Directions: Count the lines in the records below that contain the word "orange", and give only that number.

(Stored data entries)
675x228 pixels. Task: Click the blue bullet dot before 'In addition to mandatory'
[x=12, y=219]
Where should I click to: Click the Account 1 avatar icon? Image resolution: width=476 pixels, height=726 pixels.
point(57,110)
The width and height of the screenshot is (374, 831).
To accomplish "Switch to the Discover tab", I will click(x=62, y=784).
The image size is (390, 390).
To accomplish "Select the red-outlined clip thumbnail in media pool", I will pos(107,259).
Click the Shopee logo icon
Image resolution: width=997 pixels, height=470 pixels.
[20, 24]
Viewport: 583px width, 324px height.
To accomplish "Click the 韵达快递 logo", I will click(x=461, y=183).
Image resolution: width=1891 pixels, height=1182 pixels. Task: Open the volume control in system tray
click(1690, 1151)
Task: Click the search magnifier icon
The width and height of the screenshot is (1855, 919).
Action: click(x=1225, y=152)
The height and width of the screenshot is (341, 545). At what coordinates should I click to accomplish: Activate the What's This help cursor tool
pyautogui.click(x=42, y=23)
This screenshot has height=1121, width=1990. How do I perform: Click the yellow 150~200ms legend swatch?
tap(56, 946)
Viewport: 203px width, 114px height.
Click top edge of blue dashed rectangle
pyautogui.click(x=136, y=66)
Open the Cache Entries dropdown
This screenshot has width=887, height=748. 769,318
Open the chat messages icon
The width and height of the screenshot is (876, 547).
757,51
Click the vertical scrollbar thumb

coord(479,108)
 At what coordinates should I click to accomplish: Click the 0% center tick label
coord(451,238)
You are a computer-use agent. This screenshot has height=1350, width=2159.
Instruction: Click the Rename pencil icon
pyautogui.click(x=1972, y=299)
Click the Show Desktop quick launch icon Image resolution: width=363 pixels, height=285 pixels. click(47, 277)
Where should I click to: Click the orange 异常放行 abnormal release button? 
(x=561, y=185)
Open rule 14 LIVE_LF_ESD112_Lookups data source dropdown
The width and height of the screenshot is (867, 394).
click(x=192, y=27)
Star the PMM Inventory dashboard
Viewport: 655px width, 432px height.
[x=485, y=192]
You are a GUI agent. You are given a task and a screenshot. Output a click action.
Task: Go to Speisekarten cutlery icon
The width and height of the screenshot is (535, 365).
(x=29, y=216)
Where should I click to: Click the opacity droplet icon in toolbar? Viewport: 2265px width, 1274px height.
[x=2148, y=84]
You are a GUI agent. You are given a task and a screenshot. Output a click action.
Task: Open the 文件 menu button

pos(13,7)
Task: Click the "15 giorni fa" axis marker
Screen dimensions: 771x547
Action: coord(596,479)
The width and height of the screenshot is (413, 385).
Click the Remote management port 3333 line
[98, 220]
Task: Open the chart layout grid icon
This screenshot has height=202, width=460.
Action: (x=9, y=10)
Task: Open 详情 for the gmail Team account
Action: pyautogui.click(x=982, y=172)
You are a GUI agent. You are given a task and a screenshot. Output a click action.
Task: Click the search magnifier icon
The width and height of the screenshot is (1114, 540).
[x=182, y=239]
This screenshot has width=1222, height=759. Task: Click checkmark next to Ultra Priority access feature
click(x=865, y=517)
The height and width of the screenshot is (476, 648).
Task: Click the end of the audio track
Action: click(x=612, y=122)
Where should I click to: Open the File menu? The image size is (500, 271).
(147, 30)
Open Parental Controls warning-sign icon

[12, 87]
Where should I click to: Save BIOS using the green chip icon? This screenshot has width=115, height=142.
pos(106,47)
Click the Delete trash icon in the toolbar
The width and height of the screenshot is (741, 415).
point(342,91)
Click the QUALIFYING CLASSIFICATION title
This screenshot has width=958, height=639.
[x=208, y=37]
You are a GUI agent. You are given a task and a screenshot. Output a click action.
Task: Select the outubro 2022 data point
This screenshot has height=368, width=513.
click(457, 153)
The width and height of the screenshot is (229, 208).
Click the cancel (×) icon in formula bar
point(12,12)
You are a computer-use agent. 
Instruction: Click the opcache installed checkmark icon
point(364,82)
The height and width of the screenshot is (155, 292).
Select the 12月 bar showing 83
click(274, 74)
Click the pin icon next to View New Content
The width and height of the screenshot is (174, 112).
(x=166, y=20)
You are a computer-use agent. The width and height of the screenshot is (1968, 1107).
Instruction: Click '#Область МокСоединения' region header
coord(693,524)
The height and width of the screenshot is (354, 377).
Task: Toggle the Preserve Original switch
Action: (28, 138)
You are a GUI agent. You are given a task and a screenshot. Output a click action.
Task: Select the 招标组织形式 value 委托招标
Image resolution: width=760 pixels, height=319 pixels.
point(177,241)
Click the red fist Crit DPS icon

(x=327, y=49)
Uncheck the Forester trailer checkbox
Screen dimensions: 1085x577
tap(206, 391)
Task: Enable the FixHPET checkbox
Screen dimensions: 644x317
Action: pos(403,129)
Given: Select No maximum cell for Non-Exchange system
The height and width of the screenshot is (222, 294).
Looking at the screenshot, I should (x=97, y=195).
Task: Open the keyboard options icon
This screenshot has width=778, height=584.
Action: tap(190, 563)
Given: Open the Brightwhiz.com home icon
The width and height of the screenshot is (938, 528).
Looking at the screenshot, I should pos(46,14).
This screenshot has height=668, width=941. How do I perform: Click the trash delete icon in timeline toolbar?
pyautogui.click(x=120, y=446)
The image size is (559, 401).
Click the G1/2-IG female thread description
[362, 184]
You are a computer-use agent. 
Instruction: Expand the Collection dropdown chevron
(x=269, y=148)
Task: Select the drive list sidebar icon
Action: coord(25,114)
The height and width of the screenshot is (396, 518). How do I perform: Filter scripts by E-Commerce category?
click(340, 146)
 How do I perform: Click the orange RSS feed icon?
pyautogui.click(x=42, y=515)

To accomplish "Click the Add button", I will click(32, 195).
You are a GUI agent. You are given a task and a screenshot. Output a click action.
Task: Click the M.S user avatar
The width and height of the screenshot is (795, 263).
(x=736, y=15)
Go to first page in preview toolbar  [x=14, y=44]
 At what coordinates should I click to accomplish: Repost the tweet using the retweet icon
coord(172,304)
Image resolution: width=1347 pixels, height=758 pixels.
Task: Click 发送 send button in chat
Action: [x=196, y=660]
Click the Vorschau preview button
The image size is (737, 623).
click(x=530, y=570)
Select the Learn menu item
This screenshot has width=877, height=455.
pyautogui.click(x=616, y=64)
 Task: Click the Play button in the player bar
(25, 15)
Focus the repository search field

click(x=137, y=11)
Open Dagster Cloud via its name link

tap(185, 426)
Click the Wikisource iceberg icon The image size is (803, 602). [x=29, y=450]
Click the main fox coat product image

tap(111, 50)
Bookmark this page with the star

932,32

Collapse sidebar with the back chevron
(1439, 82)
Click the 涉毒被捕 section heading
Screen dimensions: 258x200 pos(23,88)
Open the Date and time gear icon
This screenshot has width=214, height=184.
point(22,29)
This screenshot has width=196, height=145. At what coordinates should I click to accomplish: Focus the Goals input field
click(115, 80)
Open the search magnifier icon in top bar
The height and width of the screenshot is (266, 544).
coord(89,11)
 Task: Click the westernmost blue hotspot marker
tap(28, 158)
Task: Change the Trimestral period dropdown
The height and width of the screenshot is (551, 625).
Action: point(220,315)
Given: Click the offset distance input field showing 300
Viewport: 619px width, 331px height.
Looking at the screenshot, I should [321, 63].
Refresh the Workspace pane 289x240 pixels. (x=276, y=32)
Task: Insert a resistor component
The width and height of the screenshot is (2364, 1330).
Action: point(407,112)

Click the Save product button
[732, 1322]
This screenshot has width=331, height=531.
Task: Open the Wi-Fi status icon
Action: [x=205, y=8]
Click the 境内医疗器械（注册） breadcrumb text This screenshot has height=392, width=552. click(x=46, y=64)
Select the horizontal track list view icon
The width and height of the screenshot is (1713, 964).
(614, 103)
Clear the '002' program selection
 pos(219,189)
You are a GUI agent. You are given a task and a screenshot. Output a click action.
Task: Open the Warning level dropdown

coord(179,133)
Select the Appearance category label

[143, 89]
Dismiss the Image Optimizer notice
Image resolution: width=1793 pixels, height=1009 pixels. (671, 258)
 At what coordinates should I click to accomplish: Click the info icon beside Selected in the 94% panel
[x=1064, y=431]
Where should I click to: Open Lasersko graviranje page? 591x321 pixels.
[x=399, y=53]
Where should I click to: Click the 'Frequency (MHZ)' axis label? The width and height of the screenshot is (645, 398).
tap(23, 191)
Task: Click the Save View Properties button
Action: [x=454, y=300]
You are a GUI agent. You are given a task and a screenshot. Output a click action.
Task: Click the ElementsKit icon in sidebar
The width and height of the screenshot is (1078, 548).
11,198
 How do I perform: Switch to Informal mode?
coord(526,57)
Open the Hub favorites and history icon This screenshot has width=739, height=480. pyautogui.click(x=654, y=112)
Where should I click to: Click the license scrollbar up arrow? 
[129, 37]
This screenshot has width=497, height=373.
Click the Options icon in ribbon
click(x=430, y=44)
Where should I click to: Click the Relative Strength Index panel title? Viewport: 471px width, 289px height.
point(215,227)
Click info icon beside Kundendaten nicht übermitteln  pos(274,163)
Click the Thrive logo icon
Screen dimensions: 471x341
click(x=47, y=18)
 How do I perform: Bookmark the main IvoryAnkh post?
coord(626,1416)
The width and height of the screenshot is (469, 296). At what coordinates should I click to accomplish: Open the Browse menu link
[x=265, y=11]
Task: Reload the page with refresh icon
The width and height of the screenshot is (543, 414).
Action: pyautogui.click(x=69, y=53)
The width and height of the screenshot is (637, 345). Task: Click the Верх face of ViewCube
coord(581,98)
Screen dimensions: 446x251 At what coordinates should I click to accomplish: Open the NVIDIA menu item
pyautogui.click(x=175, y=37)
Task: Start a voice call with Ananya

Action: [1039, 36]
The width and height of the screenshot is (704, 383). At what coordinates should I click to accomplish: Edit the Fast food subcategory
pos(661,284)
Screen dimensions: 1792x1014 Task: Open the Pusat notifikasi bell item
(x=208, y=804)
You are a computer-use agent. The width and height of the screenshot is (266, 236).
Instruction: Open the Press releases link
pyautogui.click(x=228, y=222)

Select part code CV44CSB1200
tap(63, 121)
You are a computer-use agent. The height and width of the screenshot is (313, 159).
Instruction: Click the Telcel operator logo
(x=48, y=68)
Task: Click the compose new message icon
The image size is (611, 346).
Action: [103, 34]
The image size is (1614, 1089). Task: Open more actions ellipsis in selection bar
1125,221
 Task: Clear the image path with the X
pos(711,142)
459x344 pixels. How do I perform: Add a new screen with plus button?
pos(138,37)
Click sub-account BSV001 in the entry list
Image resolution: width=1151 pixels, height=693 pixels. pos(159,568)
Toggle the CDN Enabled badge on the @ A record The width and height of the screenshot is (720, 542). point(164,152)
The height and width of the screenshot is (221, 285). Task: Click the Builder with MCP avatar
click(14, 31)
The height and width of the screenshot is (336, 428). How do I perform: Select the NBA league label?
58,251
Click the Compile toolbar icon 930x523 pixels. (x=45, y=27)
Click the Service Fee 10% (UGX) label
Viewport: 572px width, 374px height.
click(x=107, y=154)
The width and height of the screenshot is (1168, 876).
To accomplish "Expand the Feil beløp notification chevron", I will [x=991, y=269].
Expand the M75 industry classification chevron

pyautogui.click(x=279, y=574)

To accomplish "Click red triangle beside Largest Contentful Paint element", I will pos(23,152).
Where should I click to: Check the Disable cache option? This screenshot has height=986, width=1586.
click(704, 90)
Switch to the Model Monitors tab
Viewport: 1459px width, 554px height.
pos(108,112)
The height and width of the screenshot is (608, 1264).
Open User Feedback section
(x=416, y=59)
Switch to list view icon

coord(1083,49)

Task result: 2